4- Passion et histoire
Les hommes agissent et transforment le monde parce qu’ils sont passionnés. C’est en ce sens que Hegel affirme que « rien de grand ne s’est accompli dans le monde sans passion ». Dans cette acception, la passion est cette concentration volontaire d’une activité tendue tout entière vers sa réalisation, sans laquelle aucune oeuvre de longue haleine n’aurait vu le jour. Dans la passion comme le montre Hegel, l’homme « se projette sur un objectif avec toutes les fibres intérieures de son vouloir et concentre dans ce but ses forces et tous ses besoins ». Les passions humaines constituent ainsi le moteur de l’histoire, c’est-à-dire ce qui met en branle les événements de portée universelle.

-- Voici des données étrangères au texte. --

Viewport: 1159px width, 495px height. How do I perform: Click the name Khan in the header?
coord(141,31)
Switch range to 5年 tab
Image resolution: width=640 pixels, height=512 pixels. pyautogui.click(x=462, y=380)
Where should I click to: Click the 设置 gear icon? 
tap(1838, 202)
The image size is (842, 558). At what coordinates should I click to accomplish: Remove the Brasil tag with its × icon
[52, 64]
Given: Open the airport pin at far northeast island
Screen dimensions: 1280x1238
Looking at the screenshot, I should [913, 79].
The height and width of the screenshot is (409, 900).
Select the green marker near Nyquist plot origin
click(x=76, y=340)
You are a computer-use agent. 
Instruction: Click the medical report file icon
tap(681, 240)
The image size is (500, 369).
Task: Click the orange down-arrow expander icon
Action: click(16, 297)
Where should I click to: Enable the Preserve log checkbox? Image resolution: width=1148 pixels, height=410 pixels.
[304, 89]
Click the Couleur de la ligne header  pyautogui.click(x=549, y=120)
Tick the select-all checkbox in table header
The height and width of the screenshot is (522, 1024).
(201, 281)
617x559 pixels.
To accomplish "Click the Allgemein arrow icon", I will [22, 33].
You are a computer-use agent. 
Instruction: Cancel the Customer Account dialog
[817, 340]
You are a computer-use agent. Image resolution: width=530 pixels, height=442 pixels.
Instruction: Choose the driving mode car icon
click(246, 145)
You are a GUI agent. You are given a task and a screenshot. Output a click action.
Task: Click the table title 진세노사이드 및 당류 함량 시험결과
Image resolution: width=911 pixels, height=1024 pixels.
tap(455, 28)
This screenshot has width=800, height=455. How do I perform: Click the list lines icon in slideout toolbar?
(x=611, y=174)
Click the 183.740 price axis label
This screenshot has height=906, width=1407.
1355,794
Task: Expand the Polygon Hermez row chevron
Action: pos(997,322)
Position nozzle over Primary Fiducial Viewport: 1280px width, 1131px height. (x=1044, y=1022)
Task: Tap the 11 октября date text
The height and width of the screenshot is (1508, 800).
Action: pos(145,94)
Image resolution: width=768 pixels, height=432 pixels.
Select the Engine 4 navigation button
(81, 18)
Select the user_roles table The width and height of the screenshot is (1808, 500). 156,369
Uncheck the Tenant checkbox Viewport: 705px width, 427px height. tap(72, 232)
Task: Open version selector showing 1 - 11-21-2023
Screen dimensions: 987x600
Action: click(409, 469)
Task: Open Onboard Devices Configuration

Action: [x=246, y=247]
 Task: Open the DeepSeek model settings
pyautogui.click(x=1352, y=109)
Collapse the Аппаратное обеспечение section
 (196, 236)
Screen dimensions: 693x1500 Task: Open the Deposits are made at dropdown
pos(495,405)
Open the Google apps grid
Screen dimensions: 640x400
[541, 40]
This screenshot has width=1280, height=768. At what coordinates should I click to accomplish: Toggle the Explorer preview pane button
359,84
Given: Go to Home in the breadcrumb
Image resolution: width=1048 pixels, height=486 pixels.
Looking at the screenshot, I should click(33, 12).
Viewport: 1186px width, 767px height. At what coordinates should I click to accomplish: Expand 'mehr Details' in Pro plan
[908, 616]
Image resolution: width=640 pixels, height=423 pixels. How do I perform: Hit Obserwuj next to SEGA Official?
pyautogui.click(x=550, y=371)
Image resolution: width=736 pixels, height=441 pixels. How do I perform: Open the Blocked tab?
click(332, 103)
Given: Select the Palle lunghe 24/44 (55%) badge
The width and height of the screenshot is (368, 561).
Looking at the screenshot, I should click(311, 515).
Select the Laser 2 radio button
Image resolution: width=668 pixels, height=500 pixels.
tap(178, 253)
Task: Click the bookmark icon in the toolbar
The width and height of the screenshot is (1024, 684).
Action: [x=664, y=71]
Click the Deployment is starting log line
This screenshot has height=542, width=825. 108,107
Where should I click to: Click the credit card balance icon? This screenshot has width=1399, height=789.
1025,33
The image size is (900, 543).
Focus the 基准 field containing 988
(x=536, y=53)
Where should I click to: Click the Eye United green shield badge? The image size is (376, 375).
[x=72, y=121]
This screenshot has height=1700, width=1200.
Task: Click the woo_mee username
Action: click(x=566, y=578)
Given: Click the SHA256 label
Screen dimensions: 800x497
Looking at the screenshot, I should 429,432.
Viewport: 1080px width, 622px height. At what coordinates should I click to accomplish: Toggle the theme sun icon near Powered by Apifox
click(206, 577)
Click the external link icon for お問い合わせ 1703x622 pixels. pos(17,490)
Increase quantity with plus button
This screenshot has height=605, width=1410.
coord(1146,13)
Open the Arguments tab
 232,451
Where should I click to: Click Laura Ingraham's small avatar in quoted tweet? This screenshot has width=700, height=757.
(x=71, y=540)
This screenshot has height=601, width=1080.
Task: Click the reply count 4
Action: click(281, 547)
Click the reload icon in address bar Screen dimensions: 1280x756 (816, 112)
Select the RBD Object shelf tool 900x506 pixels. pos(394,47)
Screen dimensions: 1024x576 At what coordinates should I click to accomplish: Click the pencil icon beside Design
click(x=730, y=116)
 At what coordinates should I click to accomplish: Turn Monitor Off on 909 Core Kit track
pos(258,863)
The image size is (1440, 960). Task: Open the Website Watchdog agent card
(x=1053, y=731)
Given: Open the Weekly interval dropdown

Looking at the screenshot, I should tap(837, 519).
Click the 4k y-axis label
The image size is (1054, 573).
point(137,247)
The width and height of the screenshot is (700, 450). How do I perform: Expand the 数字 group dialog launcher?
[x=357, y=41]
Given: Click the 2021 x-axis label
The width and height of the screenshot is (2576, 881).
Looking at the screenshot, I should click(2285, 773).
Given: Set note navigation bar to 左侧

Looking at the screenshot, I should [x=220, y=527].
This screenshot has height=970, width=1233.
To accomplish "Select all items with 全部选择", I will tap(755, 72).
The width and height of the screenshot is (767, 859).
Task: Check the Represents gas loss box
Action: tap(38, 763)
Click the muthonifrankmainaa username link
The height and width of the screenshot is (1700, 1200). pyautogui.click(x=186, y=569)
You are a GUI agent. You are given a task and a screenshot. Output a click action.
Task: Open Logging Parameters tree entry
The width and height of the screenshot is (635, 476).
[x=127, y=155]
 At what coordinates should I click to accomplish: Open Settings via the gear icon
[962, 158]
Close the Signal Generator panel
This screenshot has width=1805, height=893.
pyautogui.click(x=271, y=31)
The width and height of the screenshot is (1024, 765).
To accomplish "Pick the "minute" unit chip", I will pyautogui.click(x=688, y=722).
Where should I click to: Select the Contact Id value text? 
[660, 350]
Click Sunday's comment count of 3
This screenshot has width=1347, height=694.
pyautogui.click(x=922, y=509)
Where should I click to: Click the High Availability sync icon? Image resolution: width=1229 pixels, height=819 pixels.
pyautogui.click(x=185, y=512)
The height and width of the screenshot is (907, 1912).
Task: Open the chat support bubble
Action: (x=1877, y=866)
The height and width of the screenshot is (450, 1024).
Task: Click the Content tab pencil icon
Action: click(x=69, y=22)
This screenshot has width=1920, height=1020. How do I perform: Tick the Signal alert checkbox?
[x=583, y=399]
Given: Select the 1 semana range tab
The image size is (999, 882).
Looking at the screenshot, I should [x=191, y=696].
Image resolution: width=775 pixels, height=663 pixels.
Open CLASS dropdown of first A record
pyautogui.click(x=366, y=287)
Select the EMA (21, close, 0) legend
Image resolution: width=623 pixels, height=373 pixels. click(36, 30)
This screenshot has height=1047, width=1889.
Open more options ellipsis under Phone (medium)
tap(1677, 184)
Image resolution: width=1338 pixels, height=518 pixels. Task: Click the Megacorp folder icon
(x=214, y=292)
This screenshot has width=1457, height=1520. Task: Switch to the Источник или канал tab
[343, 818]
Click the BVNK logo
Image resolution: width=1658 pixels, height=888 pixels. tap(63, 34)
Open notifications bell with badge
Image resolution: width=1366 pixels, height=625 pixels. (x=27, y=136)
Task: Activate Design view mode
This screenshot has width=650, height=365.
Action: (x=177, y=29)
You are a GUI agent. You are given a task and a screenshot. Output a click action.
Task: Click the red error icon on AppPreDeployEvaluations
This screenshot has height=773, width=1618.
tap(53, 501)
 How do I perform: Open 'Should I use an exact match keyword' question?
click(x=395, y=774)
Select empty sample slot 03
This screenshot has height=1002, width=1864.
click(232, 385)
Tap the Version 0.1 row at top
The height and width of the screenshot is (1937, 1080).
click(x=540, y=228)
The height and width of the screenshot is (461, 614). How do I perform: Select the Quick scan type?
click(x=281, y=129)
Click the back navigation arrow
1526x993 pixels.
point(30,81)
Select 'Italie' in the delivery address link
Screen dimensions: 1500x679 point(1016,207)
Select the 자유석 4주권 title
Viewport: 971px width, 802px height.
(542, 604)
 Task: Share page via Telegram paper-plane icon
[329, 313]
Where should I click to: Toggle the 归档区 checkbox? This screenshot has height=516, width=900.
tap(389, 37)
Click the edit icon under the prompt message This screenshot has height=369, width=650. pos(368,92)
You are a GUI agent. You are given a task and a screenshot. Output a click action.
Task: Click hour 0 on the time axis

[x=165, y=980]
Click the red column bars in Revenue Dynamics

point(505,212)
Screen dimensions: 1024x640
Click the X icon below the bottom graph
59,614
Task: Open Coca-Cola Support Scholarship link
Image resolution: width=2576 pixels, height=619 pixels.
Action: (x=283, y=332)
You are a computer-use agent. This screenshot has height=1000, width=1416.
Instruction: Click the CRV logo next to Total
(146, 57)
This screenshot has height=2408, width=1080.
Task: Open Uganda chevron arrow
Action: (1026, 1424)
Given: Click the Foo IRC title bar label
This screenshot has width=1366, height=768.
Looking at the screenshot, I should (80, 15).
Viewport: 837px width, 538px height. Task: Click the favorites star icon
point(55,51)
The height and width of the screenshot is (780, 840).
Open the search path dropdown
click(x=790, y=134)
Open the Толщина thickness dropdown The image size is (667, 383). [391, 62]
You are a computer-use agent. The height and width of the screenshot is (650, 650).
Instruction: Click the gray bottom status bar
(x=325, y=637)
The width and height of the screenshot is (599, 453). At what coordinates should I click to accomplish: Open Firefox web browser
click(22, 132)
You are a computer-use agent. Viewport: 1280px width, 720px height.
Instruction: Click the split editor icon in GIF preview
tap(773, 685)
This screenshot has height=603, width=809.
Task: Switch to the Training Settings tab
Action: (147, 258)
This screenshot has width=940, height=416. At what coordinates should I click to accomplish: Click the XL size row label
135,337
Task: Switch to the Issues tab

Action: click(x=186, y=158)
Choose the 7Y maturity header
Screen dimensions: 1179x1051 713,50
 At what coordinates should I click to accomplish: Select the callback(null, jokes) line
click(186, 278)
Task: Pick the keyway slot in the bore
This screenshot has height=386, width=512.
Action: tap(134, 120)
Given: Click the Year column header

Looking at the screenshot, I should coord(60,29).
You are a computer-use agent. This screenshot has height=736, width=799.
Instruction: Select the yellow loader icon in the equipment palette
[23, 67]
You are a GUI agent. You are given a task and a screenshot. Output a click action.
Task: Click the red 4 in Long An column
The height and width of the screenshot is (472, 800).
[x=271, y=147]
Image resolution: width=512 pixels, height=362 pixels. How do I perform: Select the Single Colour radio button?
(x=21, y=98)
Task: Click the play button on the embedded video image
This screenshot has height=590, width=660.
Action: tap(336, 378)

Même si du point de vue individuel, la passion est égoïste parce que le passionné ne cherche que son propre intérêt, il arrive que cet intérêt particulier coïncide avec l’universel et contribue à la réalisation de l’histoire. Selon Hegel, c’est à travers ce qu’il appelle la ruse de la Raison que la passion intervient dans l’histoire. La Raison chez Hegel n’est pas seulement une qualité de l’esprit humain mais aussi tout ce qui anime l’ensemble du réel. Les hommes sans le savoir sont les outils de cette Raison universelle. Croyant poursuivre uniquement leurs intérêts c’est-à-dire être déterminés par leurs propres passions, ils réalisent à leur insu les desseins de la Raison, c’est-à-dire l’histoire de l’humanité. La passion est ainsi au service de la Raison. Mais si dans l’histoire, la passion joue un rôle positif, ne demeure-t-elle pas pourtant dangereuse du point de vue individuel, et dans ce cas ne faut-il pas s’en défier ? Appliquée en effet à l’individu, l’obnubilation passionnelle lui cache ses véritables intérêts : elle lui empêche de s’adapter aux situations réelles. C’est ainsi que l’ivrogne ne se soucie pas de sa santé. Or, les passions sont porteuses d’une force destructrice. C’est pourquoi on se défie d’elles et on les combat. Cependant chercher par tous les moyens à les nier, ce serait mutiler l’homme d’une part essentielle de lui-même. Car les passions comme la raison sont présentes en nous et peuvent toutes devenir nuisibles si on les suit de façon excessive. La sagesse consistera à se connaître soi-même, donc à connaître ses passions pour en tirer le meilleur parti. Dès lors, il faut éviter ces deux extrêmes : magnifier naïvement les passions à la manière des romantiques, ou les condamner en bloc à la manière des moralistes.